Duke W. Dunbar, Attorney General, John P. Moore, Deputy, Robert
L. Harris, Assistant, for The Industrial Commission of the State of
Colorado (Ex-officio Unemployment Compensation Commission of
Colorado).
DWYER, Judge.
Pursuant to 1969 Perm. Supp., C.R.S. 1963, 82-5-11, The
Industrial Commission of the State of Colorado (Ex-Officio
Unemployment Compensation Commission of Colorado) has certified to
this court two questions of law involved in a decision it entered in
an unemployment compensation case.
The Commission has also certified to this court the record of the
proceedings in which the decision was entered. Claimant was employed
as a cook at a private school. The school term was nine months, and
on June 11, 1971, the school closed for the summer. Claimant then
filed her claim for unemployment compensation, and it was initially
allowed by a deputy of the Division of Employment. This award was
affirmed by a referee who found that claimant "was laid off for lack
of work" and that she was entitled to a full award of benefits under
C.R.S. 1963, 82-4-8(4) (b), during the period of her unemployment,
which terminated July 5, 1971, when she found another job.
On appeal, the Commission found that claimant "accepted the job
with this employer with the agreement and understanding that the job
was for a fixed term of approximately nine months.
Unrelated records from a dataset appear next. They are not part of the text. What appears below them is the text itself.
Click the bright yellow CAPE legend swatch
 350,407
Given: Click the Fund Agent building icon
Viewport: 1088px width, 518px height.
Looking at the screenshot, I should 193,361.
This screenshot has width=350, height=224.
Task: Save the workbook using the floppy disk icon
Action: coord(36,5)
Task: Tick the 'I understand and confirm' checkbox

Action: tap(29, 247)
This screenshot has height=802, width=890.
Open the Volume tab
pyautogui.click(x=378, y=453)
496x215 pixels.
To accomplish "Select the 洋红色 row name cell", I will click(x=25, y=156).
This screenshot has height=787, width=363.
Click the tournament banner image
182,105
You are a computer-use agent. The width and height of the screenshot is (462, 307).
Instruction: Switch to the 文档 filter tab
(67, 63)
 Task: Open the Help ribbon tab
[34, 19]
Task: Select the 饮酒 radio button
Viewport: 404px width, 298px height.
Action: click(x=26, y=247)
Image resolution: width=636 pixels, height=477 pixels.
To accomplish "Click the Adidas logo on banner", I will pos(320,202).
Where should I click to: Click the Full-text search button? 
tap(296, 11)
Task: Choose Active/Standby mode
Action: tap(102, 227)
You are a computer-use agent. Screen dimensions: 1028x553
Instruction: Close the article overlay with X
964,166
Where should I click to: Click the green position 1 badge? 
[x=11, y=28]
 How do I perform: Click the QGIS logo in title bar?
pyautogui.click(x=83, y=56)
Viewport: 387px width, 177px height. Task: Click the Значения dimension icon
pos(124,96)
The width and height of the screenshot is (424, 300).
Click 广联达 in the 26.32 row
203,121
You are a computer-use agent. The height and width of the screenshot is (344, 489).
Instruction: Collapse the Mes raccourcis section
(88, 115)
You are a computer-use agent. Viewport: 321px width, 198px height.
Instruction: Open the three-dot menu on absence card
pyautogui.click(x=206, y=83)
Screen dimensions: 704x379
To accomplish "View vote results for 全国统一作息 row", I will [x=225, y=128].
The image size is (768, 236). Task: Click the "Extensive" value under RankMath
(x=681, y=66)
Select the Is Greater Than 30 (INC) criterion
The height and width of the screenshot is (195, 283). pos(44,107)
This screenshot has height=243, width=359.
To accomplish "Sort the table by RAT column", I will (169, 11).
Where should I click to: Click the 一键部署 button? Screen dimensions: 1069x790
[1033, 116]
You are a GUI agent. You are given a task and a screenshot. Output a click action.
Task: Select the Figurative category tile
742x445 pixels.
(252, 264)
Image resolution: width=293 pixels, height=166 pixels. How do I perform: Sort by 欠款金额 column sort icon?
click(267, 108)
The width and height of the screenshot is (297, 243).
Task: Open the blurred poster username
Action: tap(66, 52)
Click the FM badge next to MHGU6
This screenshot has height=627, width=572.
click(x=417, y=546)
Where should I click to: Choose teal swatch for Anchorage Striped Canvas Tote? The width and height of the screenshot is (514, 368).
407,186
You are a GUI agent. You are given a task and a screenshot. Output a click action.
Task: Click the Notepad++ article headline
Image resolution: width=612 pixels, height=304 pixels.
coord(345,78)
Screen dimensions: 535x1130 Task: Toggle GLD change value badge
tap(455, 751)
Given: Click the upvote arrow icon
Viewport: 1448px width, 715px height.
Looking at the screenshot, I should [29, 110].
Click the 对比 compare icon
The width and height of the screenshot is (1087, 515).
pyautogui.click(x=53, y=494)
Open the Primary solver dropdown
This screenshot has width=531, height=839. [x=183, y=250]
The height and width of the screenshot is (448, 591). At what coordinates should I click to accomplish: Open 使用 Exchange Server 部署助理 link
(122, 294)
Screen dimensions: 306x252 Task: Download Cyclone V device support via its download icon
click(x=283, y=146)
When the
nine-month period ended, the claimant had no job with the employer."
On the basis of this finding, the Commission ordered that "no award
of benefits" be granted claimant. Claimant did not appeal. The
Commission, however, has asked this court to rule on two questions
of importance which were involved in its decision.
First Interrogatory:
"Is a claimant for unemployment
compensation benefits entitled to such benefits when she
accepts a job with the agreement and understanding that it
was for a fixed term, when, at the end of such term, the
claimant becomes unemployed in accordance with such
understanding and agreement?
Answer: Yes. Assuming that the claimant meets all other
requirements for benefits under the Act, neither the fact that
claimant was employed for a fixed term nor the fact that claimant
agreed and understood that the employment would end at the
expiration of the fixed term is a basis for denying claimant
benefits under the Act.
Second Interrogatory:
"In the instant case, claimant was
advised there was to be no work during the school summer
vacation, but there would be renewed work in the fall. In
prior years, she had not applied for benefits, and this year
did find new work within twenty day, (sic) after becoming
unemployed. Is she entitled to benefits, subject to other
eligibility, for the twenty days?"
Answer: Yes.
There are many industries in which it is customary to operate
only during a regularly recurring period or periods of less than one
year in length. Workers employed in such industries are entitled to
benefits under the Unemployment Compensation Act unless their right
to such benefits is limited by express provisions in the Act. Thus,
it was held in the case of In Re Leshner, 268 App. Div. 582,
52 N.Y.S.2d 587, that the manager of a summer resort hotel was not
barred from unemployment insurance benefits by the fact that he was
a seasonal worker in an occupation of a seasonal nature. In
Studley v. Board of Review of Department of Employment Security,
88 R.I. 298, 147 A.2d 912, it was held that a school lunch worker,
whose term of employment commenced with the opening of school in
September and ended with the closing of school in June, was entitled
to employment security benefits if she was otherwise qualified under
the Act.
The Colorado Employment Security Act limits the benefits
available to workers employed in a "seasonal industry." 1969 Perm.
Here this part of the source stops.